Question

In Exercises $$33-38$$ , use the Second Derivative Test to find the local extrema for the function.$$y=x e^{x}$$

Answer

**step1 Find the First Derivative of the Function**

To begin, we need to find the first derivative of the function $$y=x e^{x}$$. This involves using the product rule for differentiation, which states that if $$y = u \cdot v$$, then $$y' = u' \cdot v + u \cdot v'$$. Here, let $$u=x$$ and $$v=e^x$$. The derivative of $$u$$ is $$u' = 1$$, and the derivative of $$v$$ is $$v' = e^x$$. We substitute these into the product rule formula.

$$y' = \frac{d}{dx}(x) \cdot e^x + x \cdot \frac{d}{dx}(e^x)$$

$$y' = 1 \cdot e^x + x \cdot e^x$$

$$y' = e^x(1+x)$$

**step2 Identify Critical Points**

Critical points are found by setting the first derivative equal to zero and solving for $$x$$. These are the points where the function's slope is zero, indicating a potential local maximum or minimum. We set the expression for $$y'$$ from the previous step to zero.

$$e^x(1+x) = 0$$

Since $$e^x$$ is always positive (it never equals zero), the only way for the product to be zero is if the other factor, $$(1+x)$$, is zero. We solve for $$x$$.

$$1+x = 0$$

$$x = -1$$

Thus, $$x = -1$$ is the only critical point for this function.

**step3 Find the Second Derivative of the Function**

Next, we find the second derivative, $$y''$$, by differentiating the first derivative $$y'$$ again. We use the product rule once more for $$y' = e^x(1+x)$$. Here, let $$u=e^x$$ and $$v=(1+x)$$. The derivative of $$u$$ is $$u' = e^x$$, and the derivative of $$v$$ is $$v' = 1$$. We substitute these into the product rule formula.

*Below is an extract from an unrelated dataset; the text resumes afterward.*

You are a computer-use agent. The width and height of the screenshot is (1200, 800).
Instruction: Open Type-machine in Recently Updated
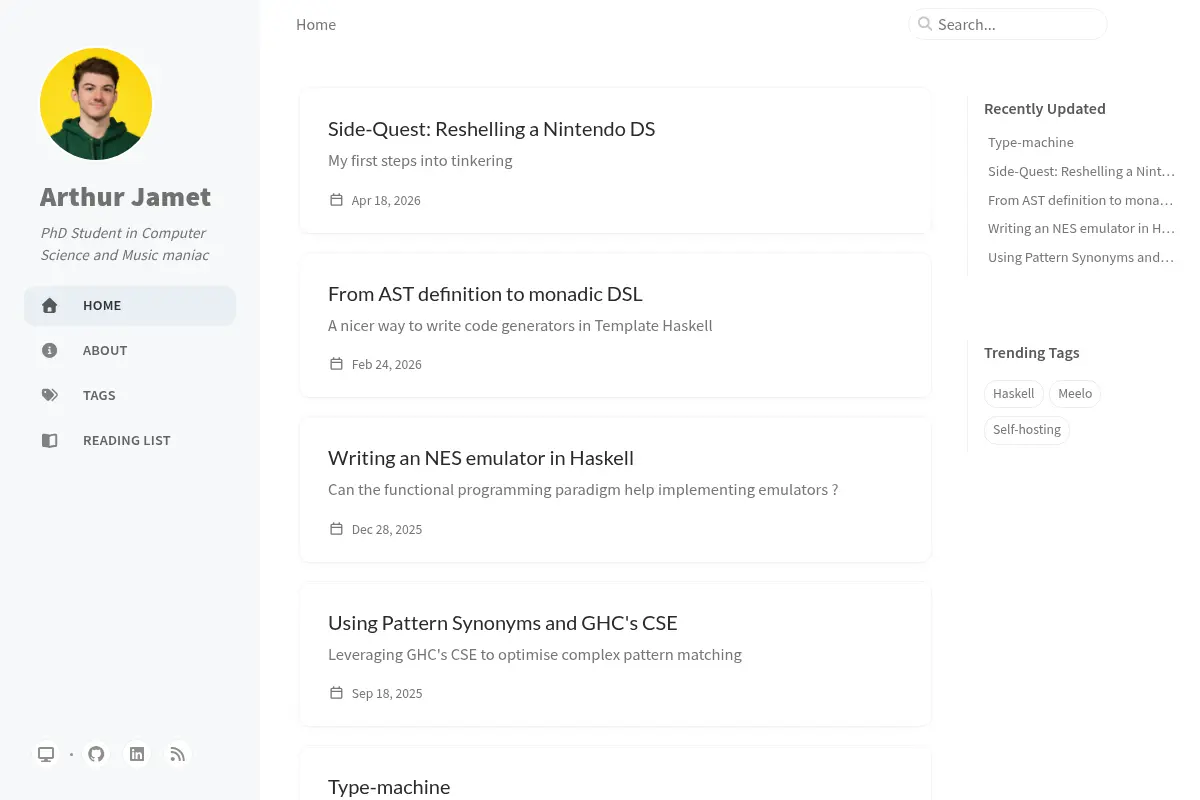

$$y'' = \frac{d}{dx}(e^x) \cdot (1+x) + e^x \cdot \frac{d}{dx}(1+x)$$

$$y'' = e^x \cdot (1+x) + e^x \cdot 1$$

$$y'' = e^x(1+x+1)$$

$$y'' = e^x(x+2)$$

**step4 Apply the Second Derivative Test**

To use the Second Derivative Test, we evaluate the second derivative at the critical point found in Step 2. We substitute $$x = -1$$ into the expression for $$y''$$.

$$y''(-1) = e^{-1}(-1+2)$$

$$y''(-1) = e^{-1}(1)$$

$$y''(-1) = \frac{1}{e}$$

Since $$e$$ is approximately 2.718, $$\frac{1}{e}$$ is a positive value. According to the Second Derivative Test:
- If $$y''(c) > 0$$, there is a local minimum at $$x=c$$.
- If $$y''(c) < 0$$, there is a local maximum at $$x=c$$.
- If $$y''(c) = 0$$, the test is inconclusive.

Since $$y''(-1) = \frac{1}{e} > 0$$, we conclude that there is a local minimum at $$x = -1$$.

**step5 Calculate the y-coordinate of the Local Extremum**

To find the exact location of the local extremum, we substitute the critical point $$x = -1$$ back into the original function $$y = x e^{x}$$ to find the corresponding y-coordinate.

$$y(-1) = (-1) \cdot e^{-1}$$

$$y(-1) = -\frac{1}{e}$$

Therefore, the local minimum occurs at the point $$( -1, -\frac{1}{e} )$$.